Tagal Maranggoi

Tagal Maranggoi, or Maranggoi River Reserve: conserving the community catchment of Maranggoi watershed and its biodiversity.

Maranggoi Eco-Tourism

In recent years we have opened up to ecotourism, by establishing Tagal Maranggoi Eco Tourism, managed by Koperasi Pinolobu. This program allows visitors to explore four cascading waterfalls with unique rock formations along the river, and discover rich flora and fauna around the catchment, a result of our commitment in conservation.

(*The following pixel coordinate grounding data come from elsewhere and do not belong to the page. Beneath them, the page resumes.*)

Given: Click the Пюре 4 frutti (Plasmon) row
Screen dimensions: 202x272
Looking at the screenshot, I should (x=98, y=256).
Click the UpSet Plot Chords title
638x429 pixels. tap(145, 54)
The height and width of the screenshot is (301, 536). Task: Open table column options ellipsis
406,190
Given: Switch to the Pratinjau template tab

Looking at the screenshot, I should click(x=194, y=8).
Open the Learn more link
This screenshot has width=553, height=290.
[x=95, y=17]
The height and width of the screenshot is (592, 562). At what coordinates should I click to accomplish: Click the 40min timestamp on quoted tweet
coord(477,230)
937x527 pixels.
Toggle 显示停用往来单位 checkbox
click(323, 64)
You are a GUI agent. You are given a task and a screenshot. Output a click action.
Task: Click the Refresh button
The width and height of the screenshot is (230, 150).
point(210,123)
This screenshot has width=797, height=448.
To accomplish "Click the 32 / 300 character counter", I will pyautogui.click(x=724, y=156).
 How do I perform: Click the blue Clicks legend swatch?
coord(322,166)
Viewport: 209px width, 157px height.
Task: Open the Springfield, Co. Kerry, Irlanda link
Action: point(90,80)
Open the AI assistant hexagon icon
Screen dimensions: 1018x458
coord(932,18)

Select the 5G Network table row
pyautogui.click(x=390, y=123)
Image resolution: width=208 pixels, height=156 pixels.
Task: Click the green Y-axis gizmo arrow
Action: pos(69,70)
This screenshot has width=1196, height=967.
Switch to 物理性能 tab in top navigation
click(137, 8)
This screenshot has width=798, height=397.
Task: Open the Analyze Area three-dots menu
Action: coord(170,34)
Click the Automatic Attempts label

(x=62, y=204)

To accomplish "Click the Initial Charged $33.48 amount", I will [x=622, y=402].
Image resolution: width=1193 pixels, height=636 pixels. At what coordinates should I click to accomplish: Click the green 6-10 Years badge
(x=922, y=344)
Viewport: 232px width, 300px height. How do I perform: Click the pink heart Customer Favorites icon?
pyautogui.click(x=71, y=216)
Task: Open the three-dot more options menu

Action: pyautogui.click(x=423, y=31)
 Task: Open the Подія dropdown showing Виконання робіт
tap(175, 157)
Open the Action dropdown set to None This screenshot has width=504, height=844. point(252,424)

conserving community catchement of maranggoi
Our first waterfall, Wasai Telupid, is just besides the Maranggoi campsite, providing a convenient respite from the heat and sweat of jungle hike.
The inter-twine of roots and rocks at Maranggoi has resulted in some unique landscape along the river.
Happiness is to end a long day of hike or exploration with some simple yet mouth-watering local cuisine. In this case, the sourness of a popular forest fruit, Liposu (Baccaurea lanceolata), is perfect with the deep-fried local scad, Basung (Decapterus sp.).
The many falls along Maranggoi are nature playground for our kids.
learn ethnobotany
Our guide, Polly Bahan, sharing on how Dusun people traditionally use the fruits of Neesia (possibly N. synandra), as medicine.
A classic example of hunter-turned-protector: our community naturalist, Liong Miun, has expert knowledge of the forest and now utilizing skills obtained from bush-meat hunting to survey and monitoring of wildlife. Join him to explore our forest and hear about the many interesting stories of his favorite birds.

Collaborating with ecologist M.S. Khoo, we have begun to document the rare and interesting wildlife around Maranggoi, and to device better plan to reduce impact of tourists and to restore damaged habitats. Our trail cameras not only captured the presence of Bornean bearded pigs , munjacts and crested fireback (rare in most village areas, hunted as preferred bush meat), but also rare mammals like the tufted ground squirrel and banded linsang. At the same time, we have recorded on timelapse video the bloom of Rizanthes lowii, the much rarer relative of Rafflesia.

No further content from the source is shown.